--- Task objective ---
From the records below, please return each line that holds the word "label".

--- Study material ---
--------

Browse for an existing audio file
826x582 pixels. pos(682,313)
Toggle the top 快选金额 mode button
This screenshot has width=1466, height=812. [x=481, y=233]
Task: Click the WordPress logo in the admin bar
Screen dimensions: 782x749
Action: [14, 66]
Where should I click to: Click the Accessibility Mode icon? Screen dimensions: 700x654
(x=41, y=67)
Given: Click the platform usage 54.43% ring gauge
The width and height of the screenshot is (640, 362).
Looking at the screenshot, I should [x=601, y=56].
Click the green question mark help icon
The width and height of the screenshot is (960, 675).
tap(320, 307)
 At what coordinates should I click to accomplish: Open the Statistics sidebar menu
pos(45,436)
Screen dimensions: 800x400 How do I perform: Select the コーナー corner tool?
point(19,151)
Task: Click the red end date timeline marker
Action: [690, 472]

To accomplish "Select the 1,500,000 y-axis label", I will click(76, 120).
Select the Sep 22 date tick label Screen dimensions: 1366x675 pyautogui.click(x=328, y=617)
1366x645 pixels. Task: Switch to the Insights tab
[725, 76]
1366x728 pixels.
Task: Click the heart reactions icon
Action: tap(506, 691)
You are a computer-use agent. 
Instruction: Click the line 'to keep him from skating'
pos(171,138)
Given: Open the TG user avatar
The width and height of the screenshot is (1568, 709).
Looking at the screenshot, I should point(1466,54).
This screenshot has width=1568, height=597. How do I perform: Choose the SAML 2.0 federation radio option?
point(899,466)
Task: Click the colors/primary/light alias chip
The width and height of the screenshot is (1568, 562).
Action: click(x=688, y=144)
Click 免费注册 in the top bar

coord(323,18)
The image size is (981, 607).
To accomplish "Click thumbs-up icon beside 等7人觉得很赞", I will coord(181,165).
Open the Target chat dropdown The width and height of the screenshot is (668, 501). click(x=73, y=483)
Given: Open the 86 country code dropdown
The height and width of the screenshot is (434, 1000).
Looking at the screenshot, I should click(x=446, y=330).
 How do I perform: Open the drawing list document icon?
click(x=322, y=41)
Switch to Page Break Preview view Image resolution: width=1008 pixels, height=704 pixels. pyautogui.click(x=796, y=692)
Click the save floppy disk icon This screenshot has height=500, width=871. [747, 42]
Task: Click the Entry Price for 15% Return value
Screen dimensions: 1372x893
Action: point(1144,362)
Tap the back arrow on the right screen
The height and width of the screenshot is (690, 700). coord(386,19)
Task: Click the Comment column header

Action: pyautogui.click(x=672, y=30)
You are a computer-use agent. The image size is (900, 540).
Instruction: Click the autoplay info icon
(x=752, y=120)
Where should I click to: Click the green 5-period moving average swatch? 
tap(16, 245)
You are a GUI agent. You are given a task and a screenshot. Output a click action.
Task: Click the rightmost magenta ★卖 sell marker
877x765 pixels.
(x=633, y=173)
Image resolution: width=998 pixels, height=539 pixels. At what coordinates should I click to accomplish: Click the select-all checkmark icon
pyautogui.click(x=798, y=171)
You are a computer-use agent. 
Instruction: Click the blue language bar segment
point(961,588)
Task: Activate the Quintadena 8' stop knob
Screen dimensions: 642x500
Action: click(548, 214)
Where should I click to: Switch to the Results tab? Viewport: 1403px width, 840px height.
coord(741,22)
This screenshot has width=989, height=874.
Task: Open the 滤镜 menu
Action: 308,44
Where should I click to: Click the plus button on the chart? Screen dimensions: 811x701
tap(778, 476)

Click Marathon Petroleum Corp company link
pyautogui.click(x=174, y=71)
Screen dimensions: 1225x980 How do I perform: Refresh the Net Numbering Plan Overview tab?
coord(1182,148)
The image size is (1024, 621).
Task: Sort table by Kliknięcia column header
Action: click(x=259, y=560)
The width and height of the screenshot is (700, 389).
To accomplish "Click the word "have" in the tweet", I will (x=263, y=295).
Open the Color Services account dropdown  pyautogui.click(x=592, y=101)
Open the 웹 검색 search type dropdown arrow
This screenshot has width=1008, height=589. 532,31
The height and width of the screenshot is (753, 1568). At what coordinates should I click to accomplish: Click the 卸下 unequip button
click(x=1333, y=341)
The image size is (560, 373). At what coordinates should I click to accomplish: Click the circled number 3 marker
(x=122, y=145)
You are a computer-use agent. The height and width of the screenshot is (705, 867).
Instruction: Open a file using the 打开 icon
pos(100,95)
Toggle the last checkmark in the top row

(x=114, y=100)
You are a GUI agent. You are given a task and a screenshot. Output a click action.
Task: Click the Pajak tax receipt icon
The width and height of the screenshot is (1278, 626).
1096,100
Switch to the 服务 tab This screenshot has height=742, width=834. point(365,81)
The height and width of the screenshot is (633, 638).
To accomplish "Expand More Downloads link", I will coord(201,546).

--------

--- Exercise solution ---
To accomplish "Select the 1,500,000 y-axis label", I will click(76, 120).
Select the Sep 22 date tick label Screen dimensions: 1366x675 pyautogui.click(x=328, y=617)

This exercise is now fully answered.